Natasha Romanoff lived in one one the nicest brownstones Bucky had ever seen. Just walking down the street she lived on made Bucky feel like a criminal. He was half certain that a cop was gonna come around the corner and ask him what the hell he thought he was doing in that neighborhood. 

Bucky shoved his hands in his pockets and stood on the stoop, preparing himself to wait in the chill autumn air. But Steve just pulled his keys out if his coat pocket and let himself in as though he owned the place. 

The hallway was nicer than Bucky’s entire home. There was a soft pink paint that complemented the warm, rich wooden floor and offset the gilt mirror on the wall across from the spindly little table that was just large enough for a vase of fresh flowers- lilies and forget-me-nots Bucky thought.

“Natasha,” Steve called as he hung up his jacket on the elegant coat rack (what was Bucky’s life that he was thinking of a fucking coat rack as elegant?). “I brought a friend over. I really want you to meet him.” Bucky scoffed and Steve glared at him from the corner of his eye. Friends, sure.

Bucky kept his jacket on and followed Steve into the kitchen. The place was beautiful like a picture out of one of those homemaking magazines his mother loved.

“Tasha come on, don’t be cross with me,” Steve called, taking a glass out from a cupboard and a half full bottle of Russian Vodka from the refrigerator, pouring a generous amount.

Bucky breathed out harshly through his nose, gritting his teeth. The nerve of this mook, walking in like he owned the place, taking this poor woman’s booze. 

“Steve, you know how I feel about guests. Unannounced. In my home.” Bucky whipped his head around to the door. In the second he’d been glaring at Steve the most beautiful woman he’d ever seen had managed to slip soundlessly into the room. She was wearing a form-fitting black dress with a red bow. A soft white fur was thrown over her shoulders, as though Steve had been just about to step out when Steve had come calling.

Her eyebrows were pinched in the way the Bucky knew from experience meant a woman was pissed even as she was smiling.

Also, she was a fucking vampire. And she knew he was one too, he could tell by the way she sized him up.

“Who’s this charmer?” Natasha asked coyly, flicking her eyes to Bucky and away and toying with her fur.

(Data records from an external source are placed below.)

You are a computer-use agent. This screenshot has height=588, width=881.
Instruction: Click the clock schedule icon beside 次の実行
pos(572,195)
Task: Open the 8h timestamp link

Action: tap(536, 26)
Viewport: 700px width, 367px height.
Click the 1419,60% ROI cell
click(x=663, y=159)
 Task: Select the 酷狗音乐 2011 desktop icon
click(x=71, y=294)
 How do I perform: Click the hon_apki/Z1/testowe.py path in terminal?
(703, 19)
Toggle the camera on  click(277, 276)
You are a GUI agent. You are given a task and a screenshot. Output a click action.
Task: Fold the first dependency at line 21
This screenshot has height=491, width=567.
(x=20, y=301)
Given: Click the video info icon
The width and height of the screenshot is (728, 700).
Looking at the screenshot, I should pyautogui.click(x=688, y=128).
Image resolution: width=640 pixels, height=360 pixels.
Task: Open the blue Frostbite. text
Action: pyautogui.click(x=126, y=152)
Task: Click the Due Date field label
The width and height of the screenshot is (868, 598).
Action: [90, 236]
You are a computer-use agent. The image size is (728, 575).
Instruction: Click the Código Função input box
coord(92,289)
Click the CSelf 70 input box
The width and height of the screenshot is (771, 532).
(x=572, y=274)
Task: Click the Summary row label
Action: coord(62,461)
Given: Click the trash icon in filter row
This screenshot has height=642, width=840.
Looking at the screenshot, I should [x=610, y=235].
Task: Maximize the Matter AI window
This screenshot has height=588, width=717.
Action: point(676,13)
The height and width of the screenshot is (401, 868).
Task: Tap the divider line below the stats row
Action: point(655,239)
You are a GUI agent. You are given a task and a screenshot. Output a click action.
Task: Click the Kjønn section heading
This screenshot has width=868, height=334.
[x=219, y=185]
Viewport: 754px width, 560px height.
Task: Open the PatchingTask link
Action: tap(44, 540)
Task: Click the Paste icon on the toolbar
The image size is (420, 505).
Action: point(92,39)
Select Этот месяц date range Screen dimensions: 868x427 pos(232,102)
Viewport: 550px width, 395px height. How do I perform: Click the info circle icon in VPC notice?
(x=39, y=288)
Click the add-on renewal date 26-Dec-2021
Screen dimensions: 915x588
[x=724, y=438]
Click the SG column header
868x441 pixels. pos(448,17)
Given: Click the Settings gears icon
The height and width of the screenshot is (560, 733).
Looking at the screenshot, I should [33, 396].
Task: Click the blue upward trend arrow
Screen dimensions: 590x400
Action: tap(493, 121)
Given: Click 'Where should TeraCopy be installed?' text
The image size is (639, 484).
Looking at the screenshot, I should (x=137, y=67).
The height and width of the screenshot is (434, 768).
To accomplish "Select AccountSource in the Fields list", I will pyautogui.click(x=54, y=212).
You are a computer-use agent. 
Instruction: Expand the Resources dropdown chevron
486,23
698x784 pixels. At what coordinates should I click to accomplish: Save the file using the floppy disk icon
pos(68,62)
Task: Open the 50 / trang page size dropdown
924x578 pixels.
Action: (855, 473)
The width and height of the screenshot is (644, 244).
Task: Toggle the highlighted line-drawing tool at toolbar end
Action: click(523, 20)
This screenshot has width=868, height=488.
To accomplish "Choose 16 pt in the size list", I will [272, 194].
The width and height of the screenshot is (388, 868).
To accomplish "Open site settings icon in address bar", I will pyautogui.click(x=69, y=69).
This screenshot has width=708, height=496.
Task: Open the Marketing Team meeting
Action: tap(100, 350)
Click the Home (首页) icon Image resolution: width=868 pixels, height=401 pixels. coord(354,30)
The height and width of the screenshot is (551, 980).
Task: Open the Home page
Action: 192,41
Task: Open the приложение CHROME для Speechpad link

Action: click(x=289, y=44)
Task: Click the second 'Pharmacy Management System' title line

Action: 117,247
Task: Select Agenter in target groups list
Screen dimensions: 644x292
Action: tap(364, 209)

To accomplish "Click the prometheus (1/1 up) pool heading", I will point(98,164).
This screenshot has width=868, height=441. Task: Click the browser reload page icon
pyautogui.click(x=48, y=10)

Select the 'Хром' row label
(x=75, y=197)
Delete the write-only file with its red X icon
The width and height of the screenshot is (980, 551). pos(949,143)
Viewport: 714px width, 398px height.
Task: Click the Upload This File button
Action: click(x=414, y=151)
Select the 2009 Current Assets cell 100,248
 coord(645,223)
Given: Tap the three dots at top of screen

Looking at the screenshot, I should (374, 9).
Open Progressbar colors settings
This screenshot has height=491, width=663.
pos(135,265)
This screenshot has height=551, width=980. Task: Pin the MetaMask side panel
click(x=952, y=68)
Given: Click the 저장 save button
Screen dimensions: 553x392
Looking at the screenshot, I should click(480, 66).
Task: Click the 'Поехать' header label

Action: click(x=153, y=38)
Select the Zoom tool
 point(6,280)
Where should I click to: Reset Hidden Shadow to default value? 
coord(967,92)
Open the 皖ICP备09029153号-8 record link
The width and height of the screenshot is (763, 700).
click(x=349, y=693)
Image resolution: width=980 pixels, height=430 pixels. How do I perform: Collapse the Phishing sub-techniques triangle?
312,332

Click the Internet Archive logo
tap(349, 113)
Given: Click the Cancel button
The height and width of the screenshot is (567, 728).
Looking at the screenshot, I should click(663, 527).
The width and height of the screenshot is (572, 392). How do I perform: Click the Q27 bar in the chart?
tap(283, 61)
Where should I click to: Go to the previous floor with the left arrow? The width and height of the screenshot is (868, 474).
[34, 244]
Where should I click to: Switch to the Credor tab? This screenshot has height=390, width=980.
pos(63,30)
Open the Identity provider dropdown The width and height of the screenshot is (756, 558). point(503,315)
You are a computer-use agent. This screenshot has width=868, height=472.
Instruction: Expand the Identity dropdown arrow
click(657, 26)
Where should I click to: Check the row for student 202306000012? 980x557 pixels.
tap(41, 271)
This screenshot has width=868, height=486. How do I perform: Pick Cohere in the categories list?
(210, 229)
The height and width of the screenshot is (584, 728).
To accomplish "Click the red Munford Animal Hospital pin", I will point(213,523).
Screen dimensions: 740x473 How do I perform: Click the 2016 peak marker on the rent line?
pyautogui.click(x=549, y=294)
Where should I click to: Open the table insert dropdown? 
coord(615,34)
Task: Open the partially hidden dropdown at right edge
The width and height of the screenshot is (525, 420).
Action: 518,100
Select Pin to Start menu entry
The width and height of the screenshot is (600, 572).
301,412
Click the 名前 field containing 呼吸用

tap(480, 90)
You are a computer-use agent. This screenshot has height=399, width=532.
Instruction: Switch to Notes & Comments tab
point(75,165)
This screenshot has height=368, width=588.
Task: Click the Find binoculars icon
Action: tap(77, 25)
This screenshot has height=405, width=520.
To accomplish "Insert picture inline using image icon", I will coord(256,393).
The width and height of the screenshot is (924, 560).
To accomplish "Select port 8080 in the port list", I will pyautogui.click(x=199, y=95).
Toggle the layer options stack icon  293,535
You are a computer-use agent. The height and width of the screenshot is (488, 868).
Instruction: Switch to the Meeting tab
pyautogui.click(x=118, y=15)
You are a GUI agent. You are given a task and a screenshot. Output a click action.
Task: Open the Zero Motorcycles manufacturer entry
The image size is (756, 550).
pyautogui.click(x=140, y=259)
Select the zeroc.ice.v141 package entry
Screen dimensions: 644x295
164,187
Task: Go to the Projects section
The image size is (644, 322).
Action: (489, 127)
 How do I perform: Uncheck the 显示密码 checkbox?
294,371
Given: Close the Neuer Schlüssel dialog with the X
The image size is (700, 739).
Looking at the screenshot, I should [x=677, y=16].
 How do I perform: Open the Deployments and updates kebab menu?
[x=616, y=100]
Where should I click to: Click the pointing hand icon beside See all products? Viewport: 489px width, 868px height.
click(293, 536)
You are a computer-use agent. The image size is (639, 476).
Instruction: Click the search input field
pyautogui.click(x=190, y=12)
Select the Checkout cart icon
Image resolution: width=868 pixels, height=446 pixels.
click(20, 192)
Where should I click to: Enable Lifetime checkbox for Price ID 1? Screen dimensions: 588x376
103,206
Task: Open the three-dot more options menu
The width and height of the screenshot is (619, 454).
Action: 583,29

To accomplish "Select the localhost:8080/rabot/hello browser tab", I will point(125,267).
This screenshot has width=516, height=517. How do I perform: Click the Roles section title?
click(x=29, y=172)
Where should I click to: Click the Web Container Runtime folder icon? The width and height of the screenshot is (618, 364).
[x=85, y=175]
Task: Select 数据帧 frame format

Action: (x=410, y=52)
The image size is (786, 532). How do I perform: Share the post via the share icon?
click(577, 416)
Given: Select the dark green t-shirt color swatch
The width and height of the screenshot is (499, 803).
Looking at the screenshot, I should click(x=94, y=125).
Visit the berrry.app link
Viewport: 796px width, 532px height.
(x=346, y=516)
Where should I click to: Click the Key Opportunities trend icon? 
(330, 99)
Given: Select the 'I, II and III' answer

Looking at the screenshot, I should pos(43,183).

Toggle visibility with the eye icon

“James Barnes, ma’am,” Bucky said with his best dance hall smile. “I told this tiny goon not to bother you. You probably noticed by now how thick headed he can be.” That got him a sharp elbow in the ribs from a scowling Steve.

Natasha laughed, sitting down in one of the chairs at her little kitchen table and leaning her chin on her knuckles. “Tell me about it, cutie,” Natasha said grinning at Bucky.

Steve stepped forward and Natasha held out her hand to take the glass of vodka from him.

“So you’re the one in charge of this operation,” Bucky said wonderingly. Natasha gave her a sly grin- nothing like her sweet close-lipped smiles from before and downed the entire glass in one go. 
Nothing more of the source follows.